Politics Of Appearance
Zeitgenössische Kunst Ausstellung
Verbindung zu esel.at
In the world from which we come and to which we return, Being and Appearing coincide (Arendt, 1978).
Drawing on Hannah Arendt’s concept of appearance, POLITICS OF APPEARANCE, curated by Ilari Valbonesi, brings together international artists whose practices explore appearance not as mere surface, but as a political event—understood as inherently plural.
This (political) appearance is neither a character of the artwork nor an impression of the viewer; it emerges in the relationship between artworks and viewers. It resembles a kind of birth, triggering unpredictable effects through movement, affection, corporeality, matter, sound, light, memories, disguises and desires.
Artworks enter the scene as new beginnings, prompting movement, positioning, judgment, and action in a world inhabited by many.

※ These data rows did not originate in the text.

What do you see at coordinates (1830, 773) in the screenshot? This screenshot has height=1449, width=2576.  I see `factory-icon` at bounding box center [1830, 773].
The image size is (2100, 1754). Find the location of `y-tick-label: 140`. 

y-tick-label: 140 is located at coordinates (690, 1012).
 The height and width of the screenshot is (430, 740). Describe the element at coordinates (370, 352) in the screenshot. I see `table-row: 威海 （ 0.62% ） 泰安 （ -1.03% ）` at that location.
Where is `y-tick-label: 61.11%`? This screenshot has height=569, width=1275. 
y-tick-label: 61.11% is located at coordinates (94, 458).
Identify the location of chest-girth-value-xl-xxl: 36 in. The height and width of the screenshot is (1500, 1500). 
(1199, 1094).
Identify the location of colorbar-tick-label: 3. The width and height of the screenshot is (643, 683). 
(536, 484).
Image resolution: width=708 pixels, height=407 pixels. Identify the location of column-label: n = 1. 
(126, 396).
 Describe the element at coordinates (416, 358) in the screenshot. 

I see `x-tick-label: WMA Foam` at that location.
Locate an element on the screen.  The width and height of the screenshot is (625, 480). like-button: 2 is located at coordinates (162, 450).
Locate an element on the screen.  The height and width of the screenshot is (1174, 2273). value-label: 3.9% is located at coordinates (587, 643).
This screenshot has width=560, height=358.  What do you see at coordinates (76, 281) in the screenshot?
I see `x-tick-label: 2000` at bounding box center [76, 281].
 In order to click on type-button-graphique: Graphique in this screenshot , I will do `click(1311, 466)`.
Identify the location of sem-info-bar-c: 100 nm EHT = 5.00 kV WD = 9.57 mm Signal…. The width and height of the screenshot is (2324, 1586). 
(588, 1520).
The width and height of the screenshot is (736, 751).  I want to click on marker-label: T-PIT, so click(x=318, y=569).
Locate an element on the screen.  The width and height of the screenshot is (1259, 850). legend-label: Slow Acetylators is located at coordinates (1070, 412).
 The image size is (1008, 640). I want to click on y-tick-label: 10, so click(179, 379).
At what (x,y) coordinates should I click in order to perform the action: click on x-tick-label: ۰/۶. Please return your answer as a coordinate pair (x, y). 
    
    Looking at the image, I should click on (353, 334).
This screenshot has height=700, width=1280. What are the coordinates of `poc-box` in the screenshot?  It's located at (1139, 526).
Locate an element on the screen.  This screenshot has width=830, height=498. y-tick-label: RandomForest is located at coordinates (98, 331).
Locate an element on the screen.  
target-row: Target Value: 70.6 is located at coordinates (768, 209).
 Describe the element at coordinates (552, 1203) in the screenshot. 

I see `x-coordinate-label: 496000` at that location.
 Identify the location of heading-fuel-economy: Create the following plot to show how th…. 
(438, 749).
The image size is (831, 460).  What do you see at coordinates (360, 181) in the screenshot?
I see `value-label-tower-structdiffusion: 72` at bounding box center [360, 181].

They operate as third presences—plastic devices or political agents, in Fransoni’s Political Theory of Art terms—that come into presence with one another, generating unforeseen effects.
In the context of the political, understood as constitutive plurality, the notion of power can be reconfigured from an attribute of the people or the control and constraints exerted upon them, to that which exists between people (Arendt, 1993) — or, in this case, between people and artworks as agents (Fransoni, 2024).
This represents a “new plastic wave” in which concerted action becomes visible and holds the power to act.
Here, Politics and Appearing coincide (Valbonesi, 2026), illustrating how the power of exhibited artworks can redefine the concept of power through appearance alone.